Problem to work on
In the manhole cover problem, how many seconds after the explosion does the cover return to the ground?

Selected text
━━━━━━━━━━━━━━━━

Question

An explosion caused by the ignition of a leaking underground gas main blew a manhole cover vertically into the air. The height of the manhole cover $$t$$ seconds after the explosion was $$s = 24t - 16t^{2} \mathrm{ft}$$.\na. How high did the manhole cover go?\n b. What was the velocity of the manhole cover when it struck the ground?

Answer

## Question1.a:

**step1 Find the times when the manhole cover is at ground level**

The height of the manhole cover is given by the equation $$s = 24t - 16t^{2}$$. The manhole cover is at ground level when its height $$s$$ is 0. We need to find the values of $$t$$ for which $$s = 0$$. Set the height equation to zero and solve for $$t$$.

$$0 = 24t - 16t^2$$

$$0 = 8t(3 - 2t)$$

This equation yields two solutions for $$t$$:

$$8t = 0 \implies t = 0$$

or

$$3 - 2t = 0 \implies 2t = 3 \implies t = 1.5$$

The value $$t = 0$$ represents the moment the manhole cover starts its vertical motion (leaves the ground). The value $$t = 1.5$$ seconds represents the moment the manhole cover returns to the ground.

━━━━━━━━━━━━━━━━

Provided data

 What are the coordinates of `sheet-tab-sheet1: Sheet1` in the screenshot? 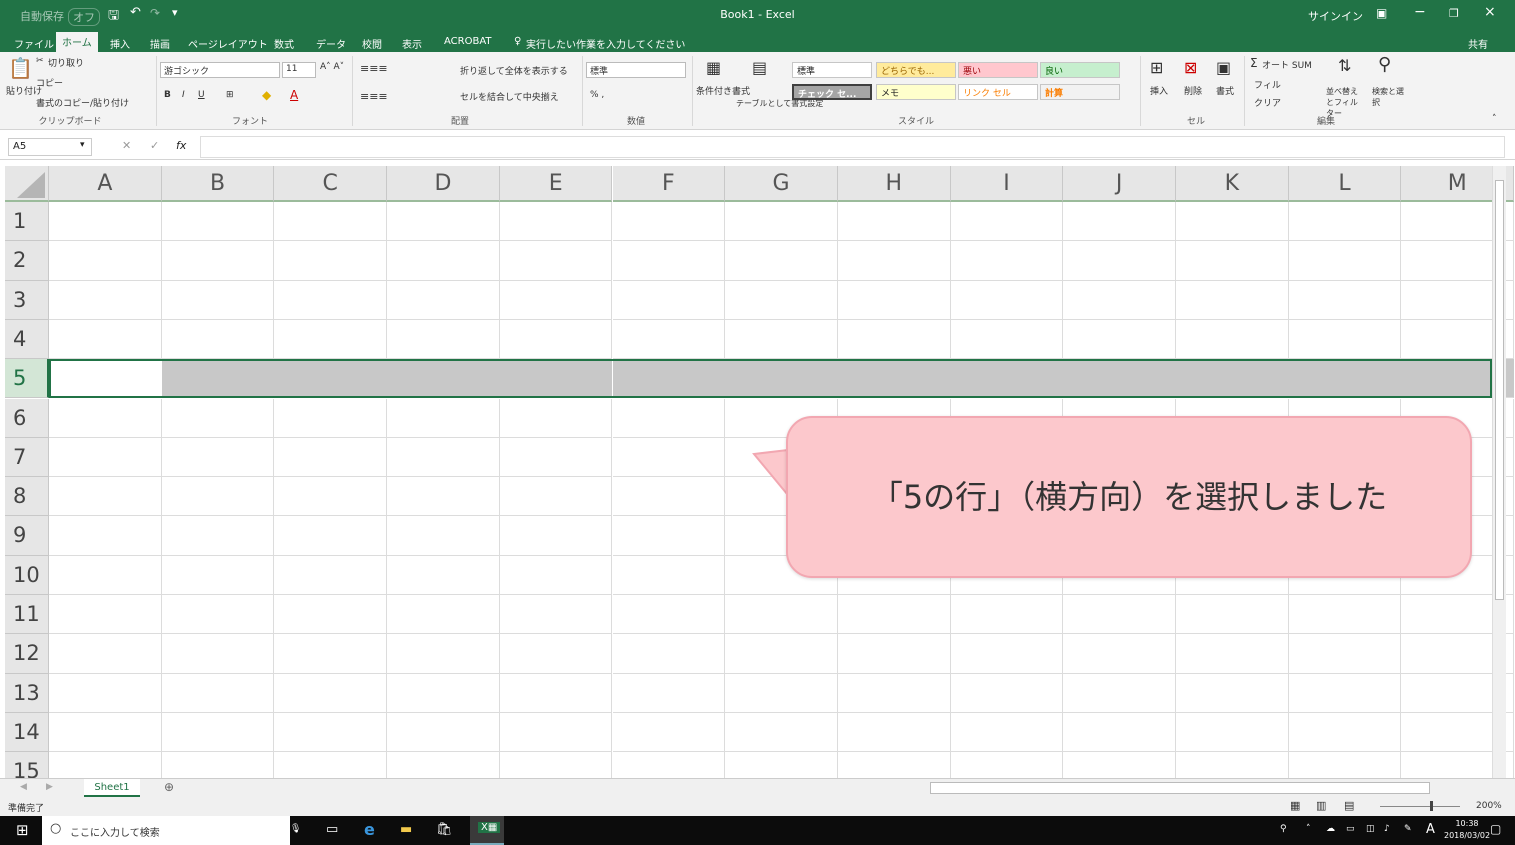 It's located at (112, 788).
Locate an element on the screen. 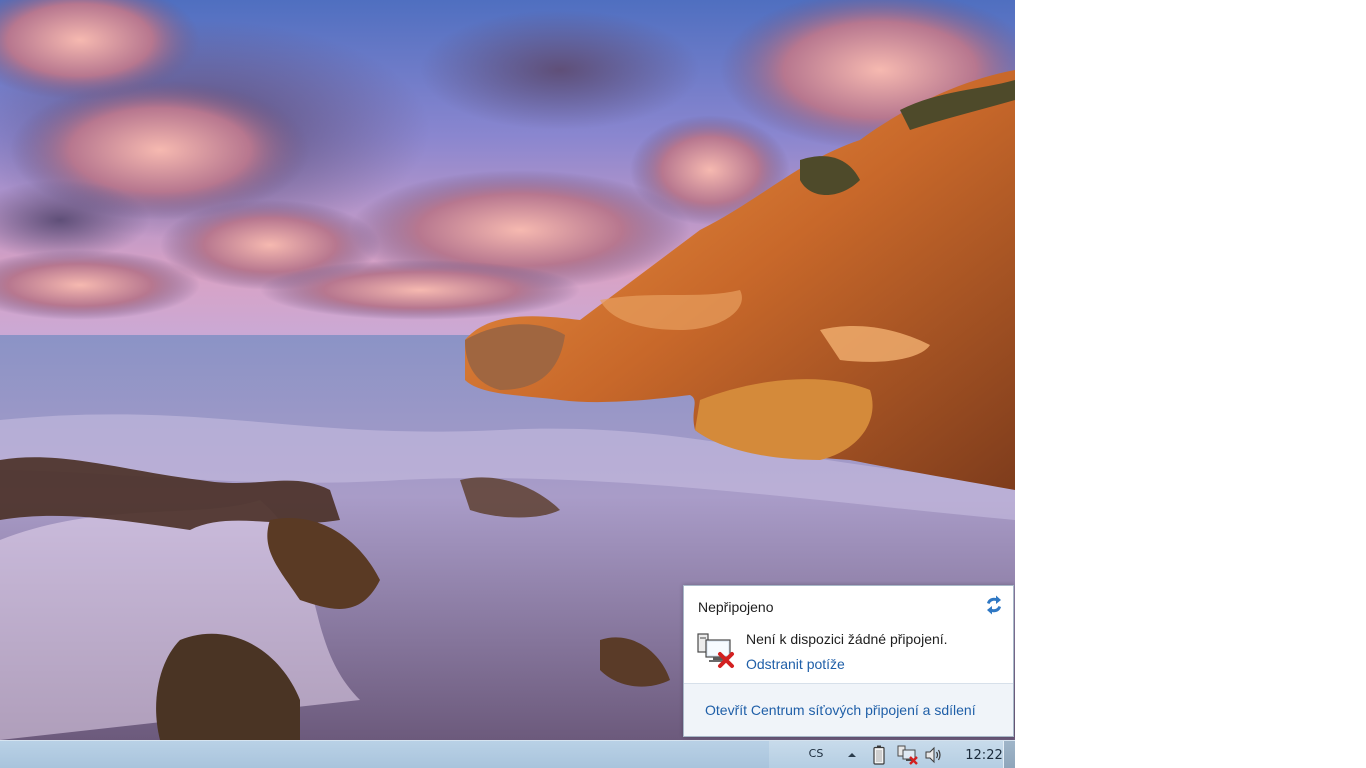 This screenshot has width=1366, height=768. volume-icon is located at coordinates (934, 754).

━━━━━━━━━━━━━━━━

Task answer
1.5 seconds